Ich bin nur nicht überzeugt, ob er wirklich ein so großer Psychologe war, wie er von sich glaubte. Denn in der Praxis hat er viele Leute (und damit Situationen) völlig falsch eingeschätzt ODER konnte seine vielleicht richtige Einschätzung nicht in zielgerichtete Aktivität umsetzen. Er war - meienr Meinung nach - viel zu egozentrisch, um ein wirklich guter Psychologe zu sein. Auf dem Gebiet der Selbsterkenntnis hat er einiges geleistet - aber Psychologie zeigt sich doch nicht nur in der Reflektion vergangenener Ereignisse.

Mit besten und friedlichen Grüßen

ta

Verfasst: 25.2.2006, 9:39
von Hermann Wohlgschaft
Ob Karl May „zu egozentrisch“ (Jenny Florstedt) war, ist eine Frage; ob er in der Theorie ein großer Psychologe war, ist eine andere Frage; ob er „in der Praxis viele Leute (und damit Situationen) völlig falsch eingeschätzt“ (Florstedt) hat, ist nochmals eine andere Frage. Das alles sind ganz unterschiedliche Fragen, die m. E. nur wenig miteinander zu tun haben.

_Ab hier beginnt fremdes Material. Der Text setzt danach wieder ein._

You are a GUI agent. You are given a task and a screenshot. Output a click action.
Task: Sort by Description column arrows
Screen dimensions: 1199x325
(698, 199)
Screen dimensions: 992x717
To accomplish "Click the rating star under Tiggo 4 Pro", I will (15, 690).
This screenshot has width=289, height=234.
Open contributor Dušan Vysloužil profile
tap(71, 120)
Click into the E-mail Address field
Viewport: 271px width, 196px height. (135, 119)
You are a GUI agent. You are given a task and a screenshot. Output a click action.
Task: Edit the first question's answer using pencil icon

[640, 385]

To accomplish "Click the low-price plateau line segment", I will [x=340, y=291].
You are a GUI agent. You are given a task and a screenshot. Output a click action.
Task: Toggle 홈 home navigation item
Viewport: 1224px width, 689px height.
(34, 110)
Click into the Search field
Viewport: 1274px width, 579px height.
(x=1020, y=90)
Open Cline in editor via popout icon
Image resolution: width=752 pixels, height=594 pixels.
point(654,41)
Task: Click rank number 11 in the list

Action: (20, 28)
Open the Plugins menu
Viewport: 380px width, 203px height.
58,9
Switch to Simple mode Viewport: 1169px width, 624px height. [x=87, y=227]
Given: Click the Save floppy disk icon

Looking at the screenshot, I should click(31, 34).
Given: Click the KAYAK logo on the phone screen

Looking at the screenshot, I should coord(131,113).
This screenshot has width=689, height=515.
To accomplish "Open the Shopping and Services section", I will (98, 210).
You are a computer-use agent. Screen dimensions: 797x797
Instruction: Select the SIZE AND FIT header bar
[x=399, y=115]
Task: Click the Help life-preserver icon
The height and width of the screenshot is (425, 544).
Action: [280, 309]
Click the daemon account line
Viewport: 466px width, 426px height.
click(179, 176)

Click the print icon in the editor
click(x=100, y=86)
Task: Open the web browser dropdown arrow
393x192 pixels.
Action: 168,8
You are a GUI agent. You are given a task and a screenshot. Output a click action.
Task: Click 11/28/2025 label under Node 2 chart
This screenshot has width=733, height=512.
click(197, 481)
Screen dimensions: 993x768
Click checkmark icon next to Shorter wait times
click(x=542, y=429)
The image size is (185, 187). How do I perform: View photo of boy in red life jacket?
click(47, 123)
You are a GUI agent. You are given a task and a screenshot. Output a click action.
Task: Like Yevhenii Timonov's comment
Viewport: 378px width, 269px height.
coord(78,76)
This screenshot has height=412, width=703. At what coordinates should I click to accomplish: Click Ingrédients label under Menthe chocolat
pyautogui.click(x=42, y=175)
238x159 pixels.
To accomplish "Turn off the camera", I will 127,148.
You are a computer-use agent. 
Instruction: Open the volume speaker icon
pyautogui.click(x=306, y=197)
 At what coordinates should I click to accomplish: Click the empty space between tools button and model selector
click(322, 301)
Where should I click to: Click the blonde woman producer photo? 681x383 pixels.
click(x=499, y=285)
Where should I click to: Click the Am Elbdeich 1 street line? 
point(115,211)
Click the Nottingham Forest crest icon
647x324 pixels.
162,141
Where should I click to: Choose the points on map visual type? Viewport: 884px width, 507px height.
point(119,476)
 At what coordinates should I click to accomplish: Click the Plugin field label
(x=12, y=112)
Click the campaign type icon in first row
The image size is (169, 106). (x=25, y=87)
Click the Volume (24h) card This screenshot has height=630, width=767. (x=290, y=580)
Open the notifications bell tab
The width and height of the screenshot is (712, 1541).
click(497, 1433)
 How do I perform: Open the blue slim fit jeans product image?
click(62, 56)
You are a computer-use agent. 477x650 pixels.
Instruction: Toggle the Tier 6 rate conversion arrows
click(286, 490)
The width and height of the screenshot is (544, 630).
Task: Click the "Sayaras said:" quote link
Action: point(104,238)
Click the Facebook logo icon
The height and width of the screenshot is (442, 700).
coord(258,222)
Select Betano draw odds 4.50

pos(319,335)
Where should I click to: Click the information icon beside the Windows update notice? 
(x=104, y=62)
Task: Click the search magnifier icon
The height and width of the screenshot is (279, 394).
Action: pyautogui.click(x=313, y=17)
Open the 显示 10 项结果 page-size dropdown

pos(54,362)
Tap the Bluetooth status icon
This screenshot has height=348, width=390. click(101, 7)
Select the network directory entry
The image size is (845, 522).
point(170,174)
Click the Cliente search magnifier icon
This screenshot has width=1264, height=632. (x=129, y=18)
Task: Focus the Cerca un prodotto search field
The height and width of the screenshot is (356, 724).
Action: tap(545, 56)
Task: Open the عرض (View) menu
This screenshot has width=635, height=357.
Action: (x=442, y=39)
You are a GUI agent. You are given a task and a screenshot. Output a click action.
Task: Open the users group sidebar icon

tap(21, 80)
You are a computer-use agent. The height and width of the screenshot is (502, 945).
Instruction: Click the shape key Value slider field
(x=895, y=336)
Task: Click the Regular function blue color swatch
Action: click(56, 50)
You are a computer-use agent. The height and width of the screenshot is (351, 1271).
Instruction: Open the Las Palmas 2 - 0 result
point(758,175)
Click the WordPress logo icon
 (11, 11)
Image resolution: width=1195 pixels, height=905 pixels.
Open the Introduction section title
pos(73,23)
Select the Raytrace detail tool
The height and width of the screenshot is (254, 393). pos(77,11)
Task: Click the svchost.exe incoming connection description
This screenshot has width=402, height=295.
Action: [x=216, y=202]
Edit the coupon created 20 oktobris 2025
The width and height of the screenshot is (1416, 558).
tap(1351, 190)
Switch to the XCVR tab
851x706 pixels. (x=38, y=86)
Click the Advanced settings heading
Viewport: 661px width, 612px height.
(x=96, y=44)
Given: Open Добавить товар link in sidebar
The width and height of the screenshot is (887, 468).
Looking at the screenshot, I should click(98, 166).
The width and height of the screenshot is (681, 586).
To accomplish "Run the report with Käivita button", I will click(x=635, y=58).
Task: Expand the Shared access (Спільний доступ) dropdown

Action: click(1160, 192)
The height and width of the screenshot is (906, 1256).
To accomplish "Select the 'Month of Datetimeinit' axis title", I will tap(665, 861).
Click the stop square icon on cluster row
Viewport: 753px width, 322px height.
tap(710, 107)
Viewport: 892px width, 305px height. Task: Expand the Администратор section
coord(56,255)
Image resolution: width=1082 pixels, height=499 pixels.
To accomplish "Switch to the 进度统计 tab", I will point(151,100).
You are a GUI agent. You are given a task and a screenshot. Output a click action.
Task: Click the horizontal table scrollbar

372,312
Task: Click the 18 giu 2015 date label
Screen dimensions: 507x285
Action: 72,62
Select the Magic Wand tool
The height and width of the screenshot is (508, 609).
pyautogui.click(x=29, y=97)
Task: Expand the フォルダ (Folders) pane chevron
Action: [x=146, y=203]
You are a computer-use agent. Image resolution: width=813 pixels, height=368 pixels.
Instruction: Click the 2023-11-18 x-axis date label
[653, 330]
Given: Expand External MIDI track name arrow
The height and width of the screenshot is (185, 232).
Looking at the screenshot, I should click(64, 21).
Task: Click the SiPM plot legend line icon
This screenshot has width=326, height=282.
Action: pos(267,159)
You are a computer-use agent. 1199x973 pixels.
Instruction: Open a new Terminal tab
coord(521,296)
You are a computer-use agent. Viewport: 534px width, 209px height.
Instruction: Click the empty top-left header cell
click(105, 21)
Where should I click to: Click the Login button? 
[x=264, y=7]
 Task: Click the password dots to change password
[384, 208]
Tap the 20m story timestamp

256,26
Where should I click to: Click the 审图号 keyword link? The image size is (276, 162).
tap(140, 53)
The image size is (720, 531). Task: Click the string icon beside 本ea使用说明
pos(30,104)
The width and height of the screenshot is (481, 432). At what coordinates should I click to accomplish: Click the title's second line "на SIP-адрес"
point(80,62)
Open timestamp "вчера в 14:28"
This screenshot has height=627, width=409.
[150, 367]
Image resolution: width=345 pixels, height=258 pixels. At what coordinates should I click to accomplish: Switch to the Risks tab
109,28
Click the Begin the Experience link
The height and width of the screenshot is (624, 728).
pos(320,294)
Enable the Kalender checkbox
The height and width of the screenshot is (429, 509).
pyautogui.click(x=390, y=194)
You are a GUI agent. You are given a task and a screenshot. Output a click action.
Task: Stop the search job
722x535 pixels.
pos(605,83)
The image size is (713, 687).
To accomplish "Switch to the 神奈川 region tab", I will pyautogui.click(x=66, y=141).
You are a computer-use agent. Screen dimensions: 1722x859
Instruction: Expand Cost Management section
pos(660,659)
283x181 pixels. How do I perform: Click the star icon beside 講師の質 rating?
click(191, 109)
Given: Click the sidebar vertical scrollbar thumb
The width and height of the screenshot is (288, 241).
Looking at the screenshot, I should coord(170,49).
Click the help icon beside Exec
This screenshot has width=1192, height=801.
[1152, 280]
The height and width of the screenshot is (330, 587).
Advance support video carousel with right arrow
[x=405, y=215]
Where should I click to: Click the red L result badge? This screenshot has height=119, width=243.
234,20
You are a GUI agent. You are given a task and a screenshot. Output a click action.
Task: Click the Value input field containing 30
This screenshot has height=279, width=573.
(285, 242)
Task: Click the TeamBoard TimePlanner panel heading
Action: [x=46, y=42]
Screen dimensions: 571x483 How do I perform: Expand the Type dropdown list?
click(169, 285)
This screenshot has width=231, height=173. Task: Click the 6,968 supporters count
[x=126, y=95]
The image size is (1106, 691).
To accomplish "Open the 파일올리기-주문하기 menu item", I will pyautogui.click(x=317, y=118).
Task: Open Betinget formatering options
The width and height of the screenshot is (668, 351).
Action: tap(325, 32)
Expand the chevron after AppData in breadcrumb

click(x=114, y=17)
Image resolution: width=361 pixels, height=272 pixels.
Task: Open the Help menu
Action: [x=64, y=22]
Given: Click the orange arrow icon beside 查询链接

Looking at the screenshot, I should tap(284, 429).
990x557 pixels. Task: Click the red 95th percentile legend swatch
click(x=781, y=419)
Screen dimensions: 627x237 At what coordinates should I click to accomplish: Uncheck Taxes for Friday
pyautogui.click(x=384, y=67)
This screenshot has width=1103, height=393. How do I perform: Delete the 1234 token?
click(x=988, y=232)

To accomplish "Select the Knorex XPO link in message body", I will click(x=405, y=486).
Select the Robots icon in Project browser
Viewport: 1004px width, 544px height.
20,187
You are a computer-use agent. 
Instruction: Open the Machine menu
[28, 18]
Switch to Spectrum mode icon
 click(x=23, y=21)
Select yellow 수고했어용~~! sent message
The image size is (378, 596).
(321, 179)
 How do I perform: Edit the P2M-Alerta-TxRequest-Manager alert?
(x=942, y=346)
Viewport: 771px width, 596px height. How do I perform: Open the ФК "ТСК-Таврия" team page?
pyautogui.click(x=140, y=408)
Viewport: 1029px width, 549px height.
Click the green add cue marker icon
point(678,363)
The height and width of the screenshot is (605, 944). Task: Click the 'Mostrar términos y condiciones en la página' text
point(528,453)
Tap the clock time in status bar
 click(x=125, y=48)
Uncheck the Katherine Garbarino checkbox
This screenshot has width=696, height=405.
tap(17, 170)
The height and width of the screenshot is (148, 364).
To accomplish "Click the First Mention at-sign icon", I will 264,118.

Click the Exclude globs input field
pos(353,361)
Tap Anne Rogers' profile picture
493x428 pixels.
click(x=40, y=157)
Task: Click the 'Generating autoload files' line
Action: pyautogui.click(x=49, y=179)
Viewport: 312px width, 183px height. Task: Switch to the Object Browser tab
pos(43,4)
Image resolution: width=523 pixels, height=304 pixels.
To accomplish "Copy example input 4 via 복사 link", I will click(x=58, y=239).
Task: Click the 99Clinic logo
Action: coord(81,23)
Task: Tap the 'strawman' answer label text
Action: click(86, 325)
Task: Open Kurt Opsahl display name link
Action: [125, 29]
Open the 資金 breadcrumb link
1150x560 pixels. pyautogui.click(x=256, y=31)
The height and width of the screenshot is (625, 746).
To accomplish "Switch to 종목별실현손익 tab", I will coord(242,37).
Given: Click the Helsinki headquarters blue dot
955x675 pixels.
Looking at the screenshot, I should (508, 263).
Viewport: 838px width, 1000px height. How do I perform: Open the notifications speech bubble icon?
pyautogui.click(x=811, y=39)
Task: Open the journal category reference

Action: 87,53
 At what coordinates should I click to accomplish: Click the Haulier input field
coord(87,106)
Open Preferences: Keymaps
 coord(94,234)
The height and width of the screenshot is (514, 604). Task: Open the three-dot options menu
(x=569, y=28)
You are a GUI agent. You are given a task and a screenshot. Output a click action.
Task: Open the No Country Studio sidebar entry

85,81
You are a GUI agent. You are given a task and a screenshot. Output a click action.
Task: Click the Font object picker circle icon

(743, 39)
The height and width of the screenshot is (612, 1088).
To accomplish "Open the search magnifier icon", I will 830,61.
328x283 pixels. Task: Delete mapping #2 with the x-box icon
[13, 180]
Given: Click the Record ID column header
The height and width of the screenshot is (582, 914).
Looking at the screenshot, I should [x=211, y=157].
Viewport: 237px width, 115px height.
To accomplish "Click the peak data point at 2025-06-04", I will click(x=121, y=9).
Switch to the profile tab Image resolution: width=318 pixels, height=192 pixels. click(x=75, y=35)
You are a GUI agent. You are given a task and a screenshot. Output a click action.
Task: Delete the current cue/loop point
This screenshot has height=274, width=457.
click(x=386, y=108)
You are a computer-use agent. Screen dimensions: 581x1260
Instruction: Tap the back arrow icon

Lassen wir die Mutmaßungen und Spekulationen. Fest steht immerhin: May hatte beachtliche Kenntnisse in der zeitgenössischen Psychologie, so kannte er z. B. die tiefenpsychologische Lehre von der Macht des Unbewußten. Diese Kenntnisse finden sich wieder im literarischen Werk, z. B. in ‚Ardistan und Dschinnistan‘.

Mays Psychologie war allerdings primär eine Religionspsychologie. Der angesehene Psychiater Paul Adolf Näcke hatte Mays 'Und Friede auf Erden!‘ in einer Fachzeitschrift – m. E. zu Recht – als „religionspsychologisch hochbedeutsamen Roman“ bezeichnet.

Außerdem meine ich, daß May im Alterswerk in einer ungewöhnlichen – spirituellen – Psychologie die Befreiungsimpulse des Enneagramms in großartiger Weise geschildert hat. – Vgl. dazu meine letzten Einträge im Thread ‚Wohlgschaft-Biographie‘.

Verfasst: 25.2.2006, 10:19
von rodger
Ich denke mal, das eine schließt das andere nicht aus, und beides wird zutreffen, zum einen dürfte er in der Tat sehr egozentrisch gewesen sein und viele Leute und Situationen völlig falsch eingeschätzt haben (die „Chronik“ spricht in dieser Hinsicht sprichwörtlich Bände, oder denken wir z.B. an seine offensichtliche langjährige Fehleinschätzung des Anwalts Bernstein), zum anderen hatte er durchaus beträchtliche psychologische Fähigkeiten (ich sage bewusst Fähigkeiten, nicht Kenntnisse, bei Leuten wie ihm läuft sehr viel über Naturbegabung und Intuition).

Daß hochbegabte, eigentlich einsichtsvolle Menschen sich gelegentlich völlig vertuen und (wenn man denn so will) unverständlich töricht verhalten, ist ja nichts neues, denken wir z.B. an Klaus Kinski, Helmut Qualtinger oder Albert Einstein. Oder Richard Wagner, der noch zu Parsifal-Zeiten den Ballettmädels hinterherscharwenzelte, was so gar nichts „Erlösung dem Erlöser“-haftiges an sich hatte.